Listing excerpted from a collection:
====================

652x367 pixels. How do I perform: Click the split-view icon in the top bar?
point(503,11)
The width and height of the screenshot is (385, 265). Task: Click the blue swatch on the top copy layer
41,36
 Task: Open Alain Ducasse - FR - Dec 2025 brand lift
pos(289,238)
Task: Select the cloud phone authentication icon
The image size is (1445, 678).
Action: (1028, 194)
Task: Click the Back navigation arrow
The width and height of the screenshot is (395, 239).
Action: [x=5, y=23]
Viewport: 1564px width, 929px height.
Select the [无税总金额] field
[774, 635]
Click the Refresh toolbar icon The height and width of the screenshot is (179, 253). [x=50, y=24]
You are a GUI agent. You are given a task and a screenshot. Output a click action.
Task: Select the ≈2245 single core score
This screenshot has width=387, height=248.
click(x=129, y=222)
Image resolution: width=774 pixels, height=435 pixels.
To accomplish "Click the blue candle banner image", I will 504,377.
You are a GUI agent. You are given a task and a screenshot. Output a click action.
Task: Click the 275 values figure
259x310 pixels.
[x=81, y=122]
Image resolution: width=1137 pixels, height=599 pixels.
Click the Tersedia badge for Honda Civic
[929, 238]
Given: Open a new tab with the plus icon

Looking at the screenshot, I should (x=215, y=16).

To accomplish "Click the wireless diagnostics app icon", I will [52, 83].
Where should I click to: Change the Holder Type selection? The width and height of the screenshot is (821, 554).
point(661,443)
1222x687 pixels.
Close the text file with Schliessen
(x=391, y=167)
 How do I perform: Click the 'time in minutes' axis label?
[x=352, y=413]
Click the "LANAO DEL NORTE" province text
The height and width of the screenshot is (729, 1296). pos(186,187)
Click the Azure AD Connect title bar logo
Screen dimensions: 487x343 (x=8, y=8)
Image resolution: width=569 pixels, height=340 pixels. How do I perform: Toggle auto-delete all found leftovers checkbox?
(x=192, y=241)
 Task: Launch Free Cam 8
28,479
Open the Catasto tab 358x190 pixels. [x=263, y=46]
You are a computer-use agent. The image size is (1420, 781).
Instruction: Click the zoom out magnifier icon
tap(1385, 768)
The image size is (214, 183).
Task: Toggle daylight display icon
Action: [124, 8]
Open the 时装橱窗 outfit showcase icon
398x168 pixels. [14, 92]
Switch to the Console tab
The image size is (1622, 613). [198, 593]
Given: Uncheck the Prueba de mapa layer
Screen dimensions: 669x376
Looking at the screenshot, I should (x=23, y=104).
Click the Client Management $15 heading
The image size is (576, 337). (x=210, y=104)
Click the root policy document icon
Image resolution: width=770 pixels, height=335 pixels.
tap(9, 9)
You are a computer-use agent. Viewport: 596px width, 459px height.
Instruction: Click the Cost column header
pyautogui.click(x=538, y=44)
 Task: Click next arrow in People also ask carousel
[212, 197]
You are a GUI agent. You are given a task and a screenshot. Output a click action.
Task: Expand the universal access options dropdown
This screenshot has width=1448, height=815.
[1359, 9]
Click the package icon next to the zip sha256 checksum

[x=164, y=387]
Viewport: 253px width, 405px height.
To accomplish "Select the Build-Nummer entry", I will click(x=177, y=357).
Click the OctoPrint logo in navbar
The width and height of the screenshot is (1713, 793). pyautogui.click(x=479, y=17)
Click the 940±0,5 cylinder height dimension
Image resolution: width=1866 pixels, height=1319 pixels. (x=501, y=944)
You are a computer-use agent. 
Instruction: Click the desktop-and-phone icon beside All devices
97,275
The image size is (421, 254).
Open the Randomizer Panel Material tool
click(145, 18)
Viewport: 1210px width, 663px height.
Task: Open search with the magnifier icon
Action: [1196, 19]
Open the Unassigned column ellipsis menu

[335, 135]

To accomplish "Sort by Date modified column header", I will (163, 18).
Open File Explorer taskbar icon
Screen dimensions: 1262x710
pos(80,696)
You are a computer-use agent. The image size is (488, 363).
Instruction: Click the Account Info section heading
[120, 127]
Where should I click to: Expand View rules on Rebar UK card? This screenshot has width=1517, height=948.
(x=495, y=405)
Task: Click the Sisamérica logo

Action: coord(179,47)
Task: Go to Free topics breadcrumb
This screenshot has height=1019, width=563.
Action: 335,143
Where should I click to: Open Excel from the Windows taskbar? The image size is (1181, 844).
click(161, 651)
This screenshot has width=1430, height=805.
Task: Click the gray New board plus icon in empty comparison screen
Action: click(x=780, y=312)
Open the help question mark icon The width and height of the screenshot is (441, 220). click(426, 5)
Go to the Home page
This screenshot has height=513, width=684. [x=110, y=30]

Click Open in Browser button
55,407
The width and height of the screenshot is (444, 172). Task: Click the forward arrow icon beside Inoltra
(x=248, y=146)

====================

Return every line of the listing above that contains the string "taskbar", matching case exactly.

### FULL RESPONSE
Open File Explorer taskbar icon
Where should I click to: Open Excel from the Windows taskbar? The image size is (1181, 844).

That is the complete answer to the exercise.